While he expressed skepticism that central bank digital currencies (CBDCs) would conform to open-source transparency and would instead “be opaque, permissioned chains,” he still said he was open to working with them and competing against them.

“At Tron Protocol, we are happy to collaborate with all central banks,” he said.

Next act

The “we” is telling. Although Sun is technically retired from a leadership role at Tron, he is still passionate about the project and is a huge, if not the biggest, supporter of the Tron community and ecosystem at large.

His full-time job now is as a diplomat. The Chinese-born, American-educated Sun now represents his adoptive home of Granada at the World Trade Organization. (Seward noted that Sun’s title these days is “His Excellency.”)

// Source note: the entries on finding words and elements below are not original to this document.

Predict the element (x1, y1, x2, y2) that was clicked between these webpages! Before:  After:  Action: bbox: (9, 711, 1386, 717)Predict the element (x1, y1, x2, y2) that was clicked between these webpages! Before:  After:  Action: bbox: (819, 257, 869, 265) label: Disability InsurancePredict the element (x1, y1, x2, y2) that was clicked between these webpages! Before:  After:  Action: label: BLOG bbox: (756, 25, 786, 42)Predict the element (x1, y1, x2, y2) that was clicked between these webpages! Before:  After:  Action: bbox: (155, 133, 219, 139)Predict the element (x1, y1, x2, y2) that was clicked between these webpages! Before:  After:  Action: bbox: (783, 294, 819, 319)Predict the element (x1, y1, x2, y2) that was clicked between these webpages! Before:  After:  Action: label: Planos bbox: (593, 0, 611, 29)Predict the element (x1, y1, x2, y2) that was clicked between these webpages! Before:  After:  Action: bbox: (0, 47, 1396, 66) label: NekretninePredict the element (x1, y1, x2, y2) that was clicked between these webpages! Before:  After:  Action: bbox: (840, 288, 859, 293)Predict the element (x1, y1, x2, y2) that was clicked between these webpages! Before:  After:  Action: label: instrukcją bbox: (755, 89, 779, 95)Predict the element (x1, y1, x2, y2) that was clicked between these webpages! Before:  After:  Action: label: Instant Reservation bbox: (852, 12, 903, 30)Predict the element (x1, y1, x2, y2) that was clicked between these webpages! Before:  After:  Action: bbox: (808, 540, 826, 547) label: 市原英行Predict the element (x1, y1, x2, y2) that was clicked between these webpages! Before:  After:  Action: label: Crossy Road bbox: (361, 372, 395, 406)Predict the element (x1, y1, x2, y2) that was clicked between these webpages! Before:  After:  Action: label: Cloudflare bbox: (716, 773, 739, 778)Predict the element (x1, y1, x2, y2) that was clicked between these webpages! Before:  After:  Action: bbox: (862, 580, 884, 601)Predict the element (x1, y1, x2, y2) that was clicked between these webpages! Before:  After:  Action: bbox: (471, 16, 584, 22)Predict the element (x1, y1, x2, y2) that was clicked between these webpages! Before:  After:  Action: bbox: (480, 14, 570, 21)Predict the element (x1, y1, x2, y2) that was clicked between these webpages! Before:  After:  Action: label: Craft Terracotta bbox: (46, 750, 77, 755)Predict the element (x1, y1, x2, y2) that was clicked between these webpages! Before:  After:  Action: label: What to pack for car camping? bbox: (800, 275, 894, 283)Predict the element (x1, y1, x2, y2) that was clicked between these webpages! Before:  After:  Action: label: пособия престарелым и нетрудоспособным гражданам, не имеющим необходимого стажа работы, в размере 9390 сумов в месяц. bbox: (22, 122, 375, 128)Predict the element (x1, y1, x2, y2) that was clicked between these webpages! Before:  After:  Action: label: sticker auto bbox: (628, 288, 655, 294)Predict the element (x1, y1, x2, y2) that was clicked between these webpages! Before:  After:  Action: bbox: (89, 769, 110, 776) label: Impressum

Since the beginning of the year, Sun has participated in a suite of activities, including the 12th Ministerial Conference at the WTO’s Geneva headquarters. These have not been specific to cryptocurrency at all but dealt instead with such momentous issues as COVID vaccine waivers, soaring food prices, Russia’s invasion of Ukraine, transfer pricing and e-commerce taxation.

Sun also responded to a cheeky question from a viewer about whether Tron “cut-and-paste” its white paper from Ethereum’s in 2017. He noted that Tron always relied on proof-of-stake consensus, a move that Ethereum has consistently espoused but long delayed.

“In 2022,” Sun said with a broad smile, “Ethereum is copying Tron.”